Premièrement, l’interdiction de la publicité pour le gaz est reportée à juin 2023 afin que les nouveaux opérateurs puissent se faire connaître suite à l’ouverture du marché du gaz, qui n’est plus réservé aux fournisseurs historiques. Il est toutefois précisé que cette exception « ne saurait se justifier dans le temps » : à suivre.

Sont aussi exemptées les publicités pour  l’hydrogène « décarboné », dont l’appellation trompeuse n’exclut pas l’utilisation d’une source fossile gazière, et les carburants composés d’un minimum de 50% d’énergies renouvelables – une aubaine pour les biocarburants, pourtant loin de représenter une alternative durable.

 

Concrètement, ces interdictions ne changent pas grand-chose pour les grandes adeptes de l’écoblanchiment que sont les entreprises fossiles.

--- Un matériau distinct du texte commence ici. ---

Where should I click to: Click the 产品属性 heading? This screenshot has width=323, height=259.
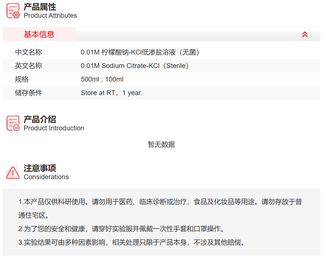[40, 7]
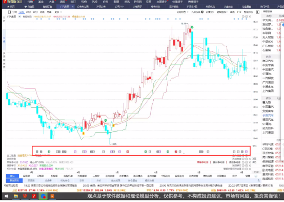
Task: Click the F10 button in chart toolbar
Action: click(239, 12)
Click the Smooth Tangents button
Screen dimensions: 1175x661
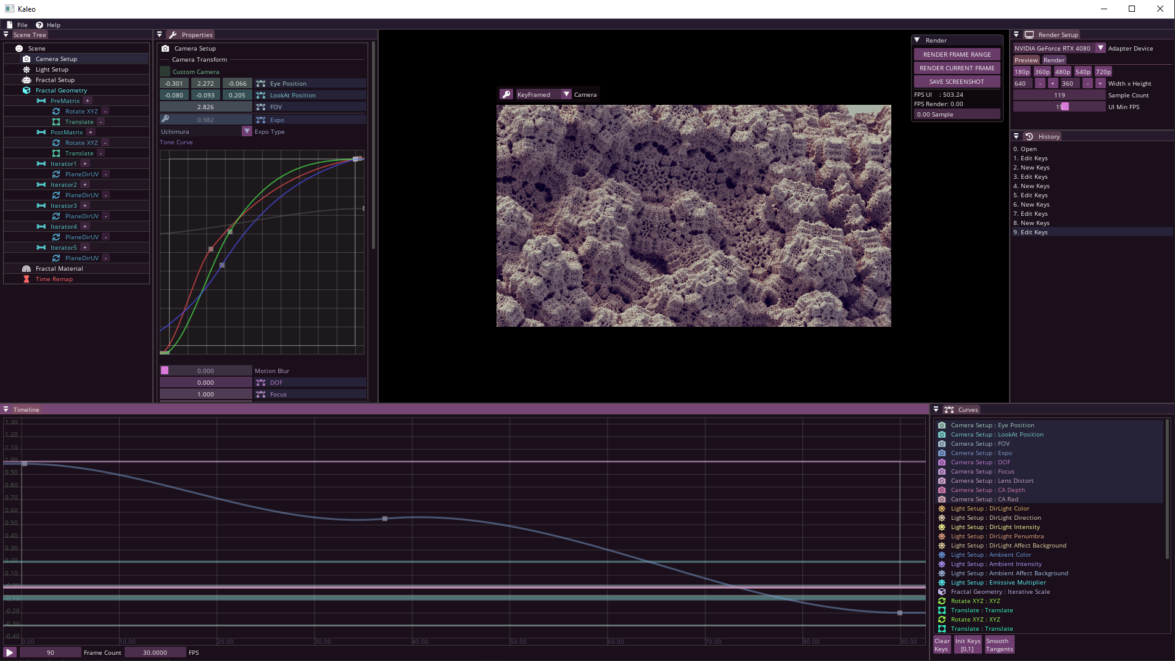tap(999, 645)
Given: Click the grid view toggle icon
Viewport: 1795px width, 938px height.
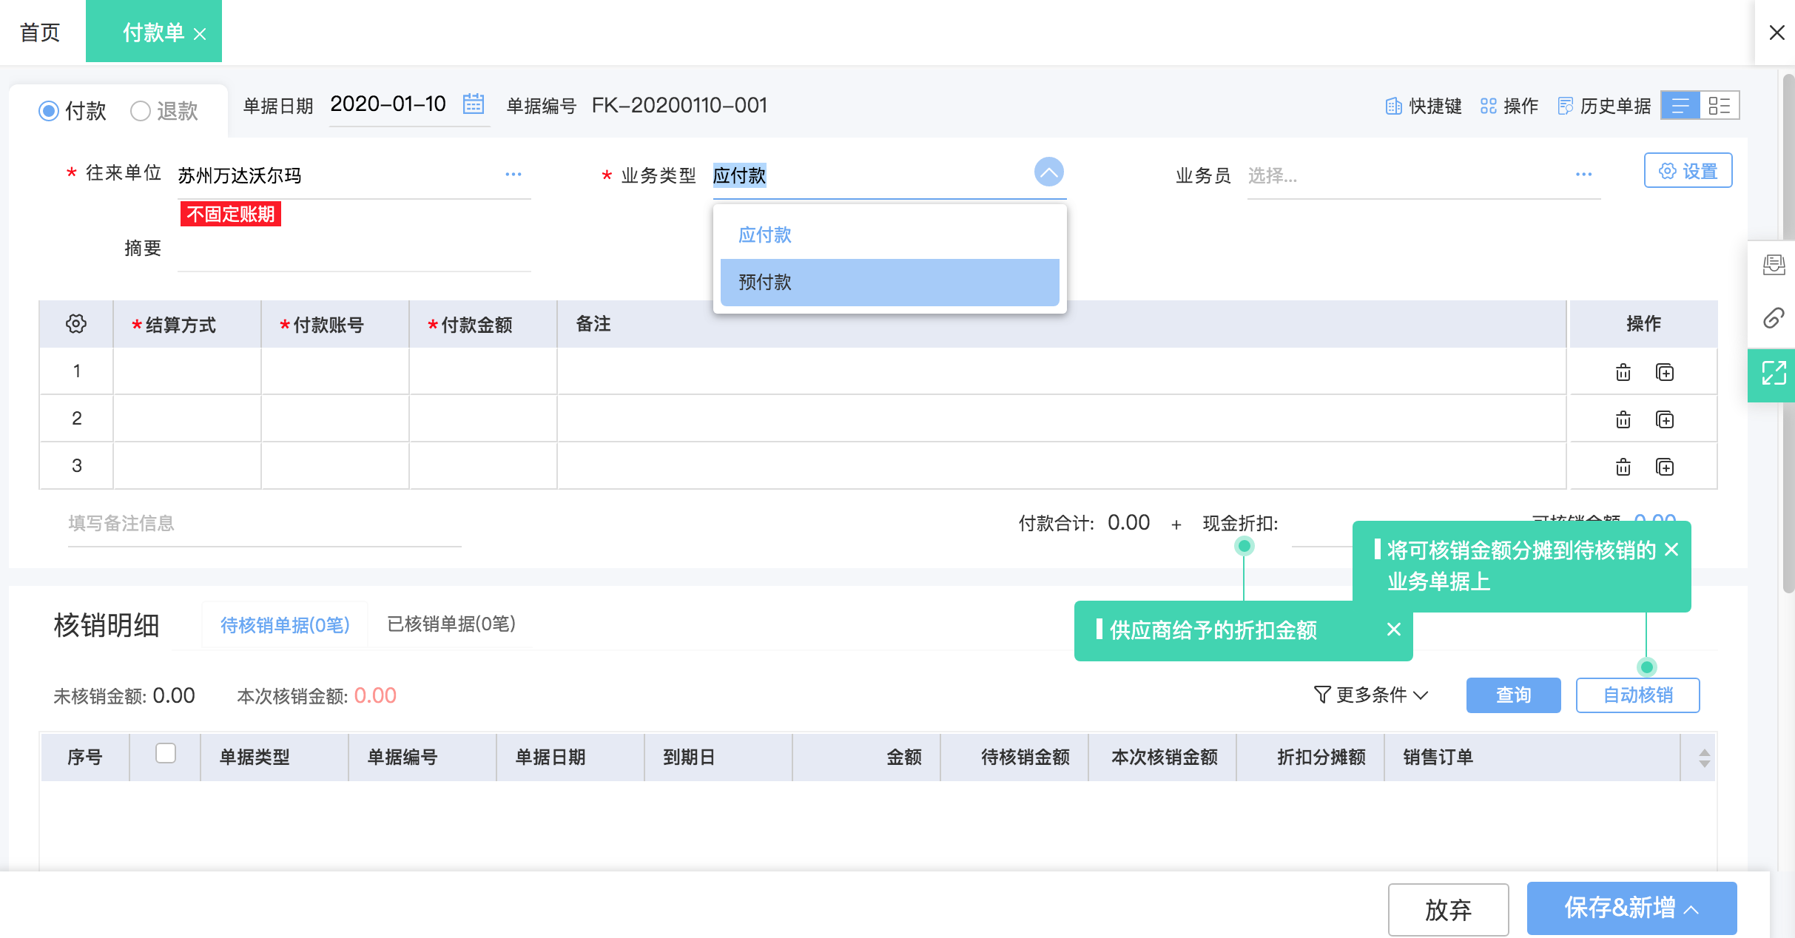Looking at the screenshot, I should pyautogui.click(x=1719, y=104).
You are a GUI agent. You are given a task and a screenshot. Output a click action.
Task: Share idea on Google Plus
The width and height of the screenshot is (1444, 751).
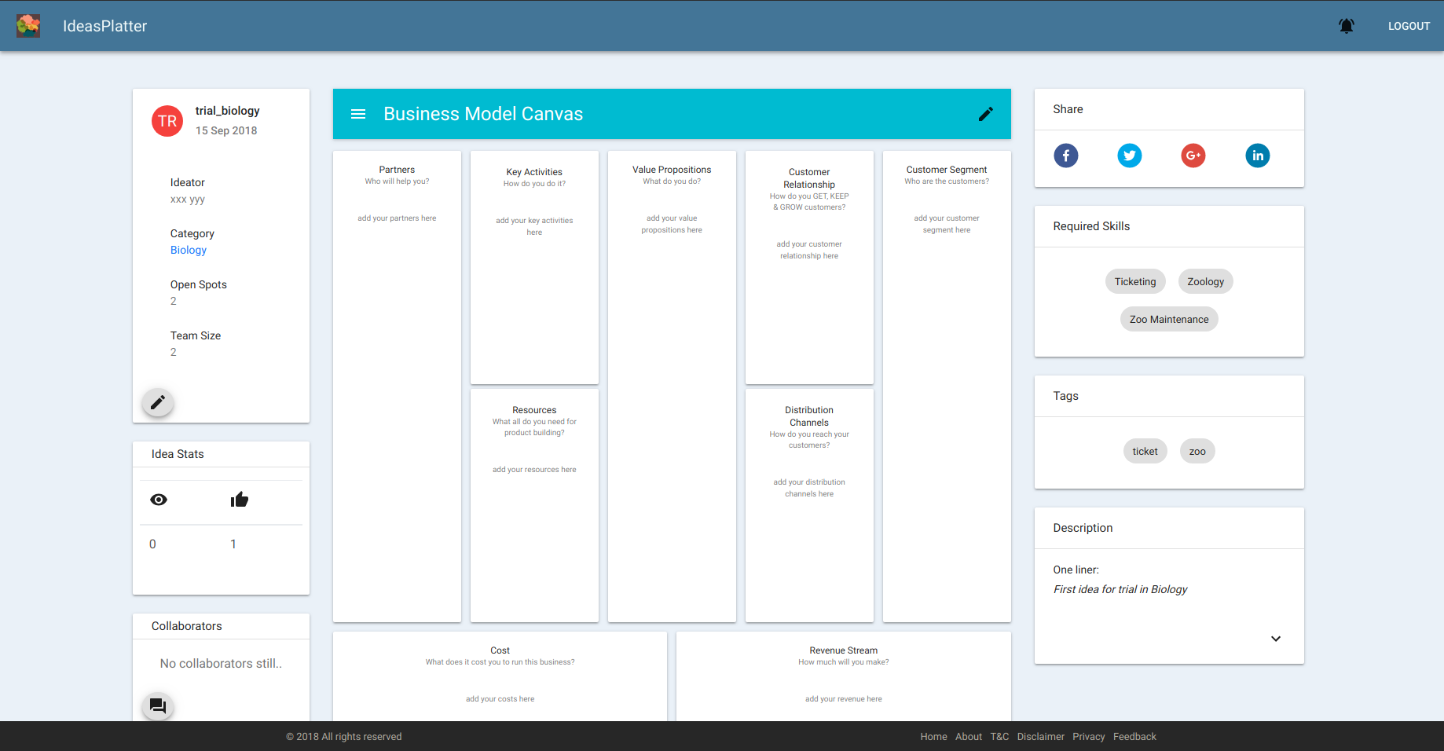[x=1193, y=156]
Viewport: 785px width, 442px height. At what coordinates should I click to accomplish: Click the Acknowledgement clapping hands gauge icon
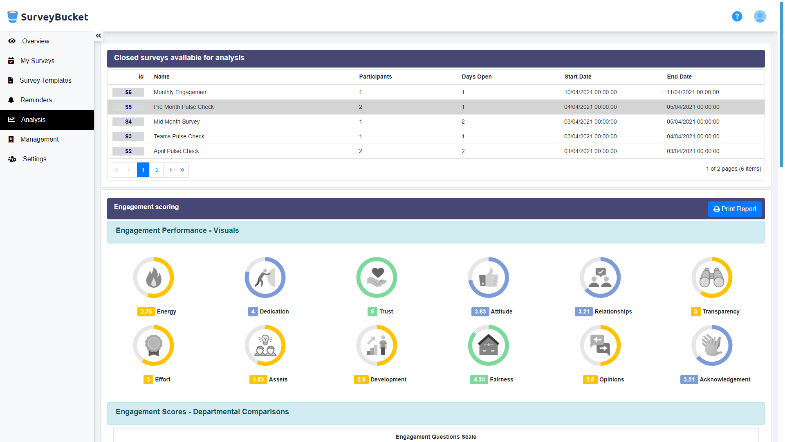coord(712,345)
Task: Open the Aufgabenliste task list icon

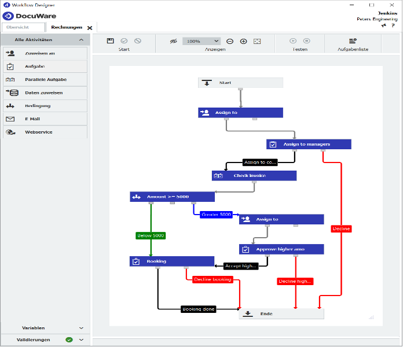Action: click(x=353, y=41)
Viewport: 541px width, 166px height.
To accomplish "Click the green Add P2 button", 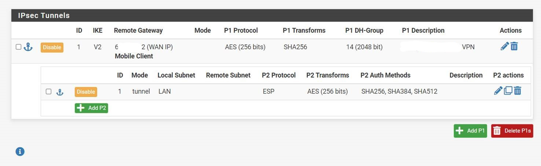I will pyautogui.click(x=91, y=108).
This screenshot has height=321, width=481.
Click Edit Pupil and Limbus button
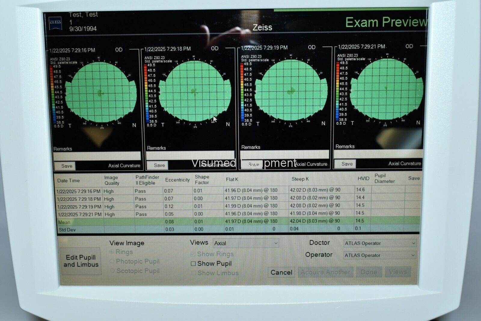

Total nous inonde déjà d’images d’éoliennes alors que les énergies fossiles représentent encore 90% de ses activités. Nous pouvons même présumer que le texte provoquera l’effet pervers de les conforter dans ces pratiques. Pour preuve : le PDG de Total a déclaré que ça ne le dérangeait pas de ne plus faire de pub pour les hydrocarbures…

Par ailleurs, seules la publicité commerciale et la promotion sont bannies. Le sponsoring et la communication institutionnelle pourront sauvegarder l’image de marque des majors fossiles. Il suffit de voir la grande fête des sponsors climaticides qu’est le Tour de France.

 

A l’arrivée, le plus important à retenir est que seule la publicité directe pour les matières énergétiques majoritairement issues de l’exploitation des combustibles fossiles est interdite. La loi opère une sorte de classement entre « bonnes » et « mauvaises » énergies dont on peut faire ou non la publicité, ce qui au-delà d’être discutable sur le plan technique, n’envoie pas les bons signaux quant au véritable problème : leur mode d’usage et la société de consommation dans laquelle ils s’inscrivent.

A ce propos, le Conseil d’État avait précisé que « si le champ d’interdiction devait être interprété comme ne visant que la publicité directe pour des sources d’énergie, et elles seules, le caractère peu fréquent de ces publicités directes et l’absence de référence à des modes de consommation ne permettent pas de considérer cette mesure d’interdiction comme adaptée et proportionnée à l’objectif poursuivi, qui est de diminuer la consommation des produits les plus fortement émetteurs de gaz à effet de serre ». On n’aurait pas dit mieux !

Force est de constater que le gouvernement stagne dans l’inaction climatique. Conservons ainsi notre énergie (sans mauvais jeu de mots) pour les pousser à être à la hauteur des enjeux, et en attendant, partageons l’initiative citoyenne européenne contre les pubs fossiles !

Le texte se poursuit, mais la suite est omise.